_About this exercise_
The data below holds the lines to copy: everything from the line containing "Task: Open timeline" to the line containing "Open Tera McCarron's profile photo", both ends included, set down exactly.

_Dataset content_

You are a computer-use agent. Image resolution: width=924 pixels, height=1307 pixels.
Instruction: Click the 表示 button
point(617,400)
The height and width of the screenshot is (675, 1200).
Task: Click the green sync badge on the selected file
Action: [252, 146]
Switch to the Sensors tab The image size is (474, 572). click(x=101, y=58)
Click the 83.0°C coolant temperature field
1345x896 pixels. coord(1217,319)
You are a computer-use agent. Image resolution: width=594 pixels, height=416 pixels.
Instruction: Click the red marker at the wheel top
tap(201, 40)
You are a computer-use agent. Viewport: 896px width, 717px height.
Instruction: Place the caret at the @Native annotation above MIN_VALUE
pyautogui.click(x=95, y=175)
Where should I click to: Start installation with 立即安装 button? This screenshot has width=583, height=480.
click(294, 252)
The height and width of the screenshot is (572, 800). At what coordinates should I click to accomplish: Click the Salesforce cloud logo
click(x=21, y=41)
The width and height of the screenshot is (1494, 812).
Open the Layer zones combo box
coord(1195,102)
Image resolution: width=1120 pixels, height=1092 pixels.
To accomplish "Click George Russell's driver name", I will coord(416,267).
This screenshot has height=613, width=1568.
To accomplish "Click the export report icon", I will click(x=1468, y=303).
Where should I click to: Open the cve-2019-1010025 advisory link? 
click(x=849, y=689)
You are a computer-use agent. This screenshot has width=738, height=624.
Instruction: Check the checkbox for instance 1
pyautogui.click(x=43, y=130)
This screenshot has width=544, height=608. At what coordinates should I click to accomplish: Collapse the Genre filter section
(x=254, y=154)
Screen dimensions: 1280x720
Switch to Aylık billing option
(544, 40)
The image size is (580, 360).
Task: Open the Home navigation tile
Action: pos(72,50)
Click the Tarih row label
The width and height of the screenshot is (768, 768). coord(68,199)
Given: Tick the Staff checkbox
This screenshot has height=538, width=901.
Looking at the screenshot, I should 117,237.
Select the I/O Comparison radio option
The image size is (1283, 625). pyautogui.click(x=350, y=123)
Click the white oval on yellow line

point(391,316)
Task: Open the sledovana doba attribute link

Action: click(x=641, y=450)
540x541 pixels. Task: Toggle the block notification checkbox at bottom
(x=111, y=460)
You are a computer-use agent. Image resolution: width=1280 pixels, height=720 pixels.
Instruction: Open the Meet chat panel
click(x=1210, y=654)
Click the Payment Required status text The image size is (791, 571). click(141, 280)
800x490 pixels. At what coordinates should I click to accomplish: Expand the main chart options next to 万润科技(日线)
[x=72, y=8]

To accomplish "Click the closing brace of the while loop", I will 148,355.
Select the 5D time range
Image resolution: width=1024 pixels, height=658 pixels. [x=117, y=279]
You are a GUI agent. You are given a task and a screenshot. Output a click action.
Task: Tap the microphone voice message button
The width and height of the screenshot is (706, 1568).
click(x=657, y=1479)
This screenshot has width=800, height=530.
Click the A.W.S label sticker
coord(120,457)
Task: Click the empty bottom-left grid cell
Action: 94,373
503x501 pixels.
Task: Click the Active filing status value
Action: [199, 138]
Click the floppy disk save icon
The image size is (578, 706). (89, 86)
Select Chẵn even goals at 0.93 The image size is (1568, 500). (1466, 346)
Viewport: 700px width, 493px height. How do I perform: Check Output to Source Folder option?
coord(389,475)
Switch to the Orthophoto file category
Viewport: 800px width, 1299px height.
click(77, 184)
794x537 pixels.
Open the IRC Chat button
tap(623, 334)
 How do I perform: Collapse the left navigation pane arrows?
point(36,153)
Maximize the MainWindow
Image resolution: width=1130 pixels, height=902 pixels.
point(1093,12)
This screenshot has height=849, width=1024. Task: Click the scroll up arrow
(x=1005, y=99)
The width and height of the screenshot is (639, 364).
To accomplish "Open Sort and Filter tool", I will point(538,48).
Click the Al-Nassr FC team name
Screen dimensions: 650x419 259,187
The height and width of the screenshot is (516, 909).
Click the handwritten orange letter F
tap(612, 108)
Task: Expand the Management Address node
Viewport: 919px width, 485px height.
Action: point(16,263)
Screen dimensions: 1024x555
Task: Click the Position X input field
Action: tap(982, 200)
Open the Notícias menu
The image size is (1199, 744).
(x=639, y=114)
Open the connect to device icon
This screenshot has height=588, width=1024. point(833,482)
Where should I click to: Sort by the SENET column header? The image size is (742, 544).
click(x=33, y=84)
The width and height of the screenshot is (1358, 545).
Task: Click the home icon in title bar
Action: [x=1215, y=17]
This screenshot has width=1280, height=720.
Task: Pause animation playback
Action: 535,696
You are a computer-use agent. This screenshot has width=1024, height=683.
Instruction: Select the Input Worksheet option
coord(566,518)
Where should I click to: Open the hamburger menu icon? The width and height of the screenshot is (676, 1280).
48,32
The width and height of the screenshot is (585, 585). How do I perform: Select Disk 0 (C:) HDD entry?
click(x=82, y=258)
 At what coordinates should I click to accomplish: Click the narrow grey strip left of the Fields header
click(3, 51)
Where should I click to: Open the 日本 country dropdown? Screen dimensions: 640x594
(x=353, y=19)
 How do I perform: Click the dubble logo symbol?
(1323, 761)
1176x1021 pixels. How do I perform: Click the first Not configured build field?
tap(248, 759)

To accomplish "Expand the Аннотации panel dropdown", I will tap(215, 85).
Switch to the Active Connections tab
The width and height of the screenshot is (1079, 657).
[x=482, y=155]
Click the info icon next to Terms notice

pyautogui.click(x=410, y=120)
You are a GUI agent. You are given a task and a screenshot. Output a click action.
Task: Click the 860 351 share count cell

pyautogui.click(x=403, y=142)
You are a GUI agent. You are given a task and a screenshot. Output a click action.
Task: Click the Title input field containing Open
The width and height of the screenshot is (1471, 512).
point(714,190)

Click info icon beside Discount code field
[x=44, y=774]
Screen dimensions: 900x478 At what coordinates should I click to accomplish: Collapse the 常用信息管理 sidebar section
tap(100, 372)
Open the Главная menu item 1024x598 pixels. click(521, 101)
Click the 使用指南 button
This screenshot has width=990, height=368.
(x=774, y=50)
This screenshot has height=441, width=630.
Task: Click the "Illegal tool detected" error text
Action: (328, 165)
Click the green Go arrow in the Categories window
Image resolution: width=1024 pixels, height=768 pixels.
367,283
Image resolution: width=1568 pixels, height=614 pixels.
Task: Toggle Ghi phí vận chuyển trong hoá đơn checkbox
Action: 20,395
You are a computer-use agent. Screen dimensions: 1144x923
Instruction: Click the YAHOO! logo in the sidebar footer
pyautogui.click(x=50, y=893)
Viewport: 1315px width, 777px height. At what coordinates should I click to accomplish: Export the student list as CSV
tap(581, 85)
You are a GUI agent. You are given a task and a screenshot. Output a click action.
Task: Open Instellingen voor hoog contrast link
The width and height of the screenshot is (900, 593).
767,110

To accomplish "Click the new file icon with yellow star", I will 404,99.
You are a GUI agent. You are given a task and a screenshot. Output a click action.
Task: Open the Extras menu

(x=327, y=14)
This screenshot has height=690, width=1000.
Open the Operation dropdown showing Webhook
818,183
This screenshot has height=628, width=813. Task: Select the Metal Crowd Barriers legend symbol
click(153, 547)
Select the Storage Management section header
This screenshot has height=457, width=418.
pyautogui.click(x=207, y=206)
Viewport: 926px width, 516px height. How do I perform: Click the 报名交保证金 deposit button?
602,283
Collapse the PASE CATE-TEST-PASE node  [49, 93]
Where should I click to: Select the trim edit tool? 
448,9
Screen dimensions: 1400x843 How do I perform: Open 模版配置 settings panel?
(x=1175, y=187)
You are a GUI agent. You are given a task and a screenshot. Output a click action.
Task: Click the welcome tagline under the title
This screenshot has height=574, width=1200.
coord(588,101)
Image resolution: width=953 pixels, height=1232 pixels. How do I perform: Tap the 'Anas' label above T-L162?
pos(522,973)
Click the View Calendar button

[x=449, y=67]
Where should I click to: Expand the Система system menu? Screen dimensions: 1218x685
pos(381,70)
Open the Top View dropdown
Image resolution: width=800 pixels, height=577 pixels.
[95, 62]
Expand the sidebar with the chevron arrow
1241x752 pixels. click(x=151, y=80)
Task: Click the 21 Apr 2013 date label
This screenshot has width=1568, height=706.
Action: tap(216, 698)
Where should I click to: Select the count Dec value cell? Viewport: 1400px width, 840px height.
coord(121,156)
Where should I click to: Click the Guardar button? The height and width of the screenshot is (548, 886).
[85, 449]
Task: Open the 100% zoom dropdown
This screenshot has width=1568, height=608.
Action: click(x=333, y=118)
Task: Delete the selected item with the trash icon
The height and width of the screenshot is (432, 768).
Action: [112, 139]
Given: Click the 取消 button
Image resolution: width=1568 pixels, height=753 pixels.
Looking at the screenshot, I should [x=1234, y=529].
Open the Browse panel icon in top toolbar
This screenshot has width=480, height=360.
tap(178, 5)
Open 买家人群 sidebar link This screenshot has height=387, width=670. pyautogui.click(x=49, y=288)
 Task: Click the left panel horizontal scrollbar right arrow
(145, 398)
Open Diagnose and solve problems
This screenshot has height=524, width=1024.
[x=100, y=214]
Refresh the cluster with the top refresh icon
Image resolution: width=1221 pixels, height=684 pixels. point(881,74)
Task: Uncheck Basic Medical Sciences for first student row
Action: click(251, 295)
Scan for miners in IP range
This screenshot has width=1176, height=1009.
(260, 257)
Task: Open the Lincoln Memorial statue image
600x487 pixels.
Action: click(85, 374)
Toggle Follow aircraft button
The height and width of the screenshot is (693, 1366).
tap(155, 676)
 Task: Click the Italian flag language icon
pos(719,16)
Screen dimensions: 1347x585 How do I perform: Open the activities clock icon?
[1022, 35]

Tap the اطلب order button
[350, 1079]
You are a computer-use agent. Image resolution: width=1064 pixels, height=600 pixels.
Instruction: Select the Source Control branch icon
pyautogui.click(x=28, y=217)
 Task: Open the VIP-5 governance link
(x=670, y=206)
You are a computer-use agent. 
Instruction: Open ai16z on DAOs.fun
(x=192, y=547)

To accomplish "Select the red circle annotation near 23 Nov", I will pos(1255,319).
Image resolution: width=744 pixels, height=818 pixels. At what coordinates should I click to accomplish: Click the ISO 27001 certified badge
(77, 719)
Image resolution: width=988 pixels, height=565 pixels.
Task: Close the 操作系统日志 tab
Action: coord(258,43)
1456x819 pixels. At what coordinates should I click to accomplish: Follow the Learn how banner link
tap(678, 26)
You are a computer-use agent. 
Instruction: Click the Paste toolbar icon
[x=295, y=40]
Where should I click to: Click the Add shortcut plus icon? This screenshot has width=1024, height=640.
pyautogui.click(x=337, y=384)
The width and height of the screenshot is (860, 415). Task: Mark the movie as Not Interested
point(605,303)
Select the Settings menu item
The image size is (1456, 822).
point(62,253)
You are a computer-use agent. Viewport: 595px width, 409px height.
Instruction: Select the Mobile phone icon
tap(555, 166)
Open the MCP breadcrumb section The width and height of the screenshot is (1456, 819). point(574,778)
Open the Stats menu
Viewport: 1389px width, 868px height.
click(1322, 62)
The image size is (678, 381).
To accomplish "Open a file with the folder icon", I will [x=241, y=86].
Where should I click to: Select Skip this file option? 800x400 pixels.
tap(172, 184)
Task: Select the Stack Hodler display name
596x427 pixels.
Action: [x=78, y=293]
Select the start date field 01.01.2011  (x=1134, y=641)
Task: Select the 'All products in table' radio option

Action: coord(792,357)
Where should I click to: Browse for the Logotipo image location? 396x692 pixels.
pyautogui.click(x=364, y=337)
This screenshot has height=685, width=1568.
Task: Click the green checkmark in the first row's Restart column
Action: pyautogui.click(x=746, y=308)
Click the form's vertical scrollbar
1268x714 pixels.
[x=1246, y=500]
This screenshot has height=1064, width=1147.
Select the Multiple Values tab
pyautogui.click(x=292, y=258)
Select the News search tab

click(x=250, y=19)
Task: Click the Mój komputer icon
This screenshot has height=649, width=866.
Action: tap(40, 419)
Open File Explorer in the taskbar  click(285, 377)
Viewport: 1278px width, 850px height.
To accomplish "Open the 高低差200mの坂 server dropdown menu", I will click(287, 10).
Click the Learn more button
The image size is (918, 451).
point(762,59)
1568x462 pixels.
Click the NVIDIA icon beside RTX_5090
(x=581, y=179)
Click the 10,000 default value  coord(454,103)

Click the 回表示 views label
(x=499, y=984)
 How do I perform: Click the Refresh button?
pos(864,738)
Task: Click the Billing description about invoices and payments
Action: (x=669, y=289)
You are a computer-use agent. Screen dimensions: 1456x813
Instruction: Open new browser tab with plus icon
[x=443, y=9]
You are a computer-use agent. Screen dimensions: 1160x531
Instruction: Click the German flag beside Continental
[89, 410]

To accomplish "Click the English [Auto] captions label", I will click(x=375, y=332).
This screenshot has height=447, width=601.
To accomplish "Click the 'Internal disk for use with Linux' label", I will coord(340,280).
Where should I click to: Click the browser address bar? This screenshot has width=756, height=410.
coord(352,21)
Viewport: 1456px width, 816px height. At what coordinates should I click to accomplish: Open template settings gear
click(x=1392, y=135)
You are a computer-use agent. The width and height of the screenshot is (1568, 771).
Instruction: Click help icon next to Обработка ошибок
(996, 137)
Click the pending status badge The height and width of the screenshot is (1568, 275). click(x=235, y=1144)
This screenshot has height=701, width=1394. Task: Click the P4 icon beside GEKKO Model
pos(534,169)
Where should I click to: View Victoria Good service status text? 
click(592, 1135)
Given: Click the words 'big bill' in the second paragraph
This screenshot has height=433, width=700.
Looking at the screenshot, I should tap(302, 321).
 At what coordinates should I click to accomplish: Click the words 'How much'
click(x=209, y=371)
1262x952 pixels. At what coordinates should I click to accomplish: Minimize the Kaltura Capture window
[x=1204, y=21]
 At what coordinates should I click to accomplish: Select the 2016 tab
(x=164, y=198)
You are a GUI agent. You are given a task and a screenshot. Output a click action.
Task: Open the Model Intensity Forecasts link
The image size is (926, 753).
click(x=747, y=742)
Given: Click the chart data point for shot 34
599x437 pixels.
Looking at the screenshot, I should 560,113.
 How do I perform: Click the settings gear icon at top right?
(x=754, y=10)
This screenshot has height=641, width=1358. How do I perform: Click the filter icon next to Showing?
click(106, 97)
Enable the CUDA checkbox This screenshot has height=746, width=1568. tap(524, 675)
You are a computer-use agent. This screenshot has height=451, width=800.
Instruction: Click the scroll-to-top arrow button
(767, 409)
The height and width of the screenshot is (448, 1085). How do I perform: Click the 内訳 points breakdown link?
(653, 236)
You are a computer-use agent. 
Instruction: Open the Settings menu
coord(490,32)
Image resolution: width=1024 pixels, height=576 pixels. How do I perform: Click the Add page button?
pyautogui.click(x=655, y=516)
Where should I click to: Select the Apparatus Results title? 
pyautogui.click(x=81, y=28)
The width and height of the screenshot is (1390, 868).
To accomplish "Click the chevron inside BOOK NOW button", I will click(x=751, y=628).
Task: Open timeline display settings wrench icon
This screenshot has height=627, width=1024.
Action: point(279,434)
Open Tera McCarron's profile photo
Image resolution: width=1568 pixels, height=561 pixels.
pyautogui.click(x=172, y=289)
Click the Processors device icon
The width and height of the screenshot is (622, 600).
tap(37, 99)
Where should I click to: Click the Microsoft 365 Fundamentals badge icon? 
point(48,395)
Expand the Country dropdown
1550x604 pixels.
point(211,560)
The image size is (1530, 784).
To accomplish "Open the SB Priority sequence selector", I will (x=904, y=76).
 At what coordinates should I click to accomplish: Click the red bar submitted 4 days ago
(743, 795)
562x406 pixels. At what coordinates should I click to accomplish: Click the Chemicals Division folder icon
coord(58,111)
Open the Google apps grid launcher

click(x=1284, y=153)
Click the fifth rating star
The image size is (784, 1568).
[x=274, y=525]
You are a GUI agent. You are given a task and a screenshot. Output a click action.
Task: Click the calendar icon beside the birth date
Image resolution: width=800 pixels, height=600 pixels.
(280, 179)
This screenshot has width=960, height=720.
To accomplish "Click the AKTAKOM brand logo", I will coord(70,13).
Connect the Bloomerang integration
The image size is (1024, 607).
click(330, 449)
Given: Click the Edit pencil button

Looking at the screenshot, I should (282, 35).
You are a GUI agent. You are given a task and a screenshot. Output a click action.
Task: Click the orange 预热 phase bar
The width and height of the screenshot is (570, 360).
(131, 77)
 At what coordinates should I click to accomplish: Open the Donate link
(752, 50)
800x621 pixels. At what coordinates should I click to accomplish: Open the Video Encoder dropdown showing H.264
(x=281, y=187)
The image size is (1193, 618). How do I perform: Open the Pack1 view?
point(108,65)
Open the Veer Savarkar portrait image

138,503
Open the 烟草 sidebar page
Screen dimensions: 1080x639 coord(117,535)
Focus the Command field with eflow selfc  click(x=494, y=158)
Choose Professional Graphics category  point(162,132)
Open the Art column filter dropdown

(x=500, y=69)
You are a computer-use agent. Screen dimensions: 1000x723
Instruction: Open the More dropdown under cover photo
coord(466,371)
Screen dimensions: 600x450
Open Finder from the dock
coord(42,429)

_Written response_
Task: Open timeline display settings wrench icon
This screenshot has height=627, width=1024.
Action: point(279,434)
Open Tera McCarron's profile photo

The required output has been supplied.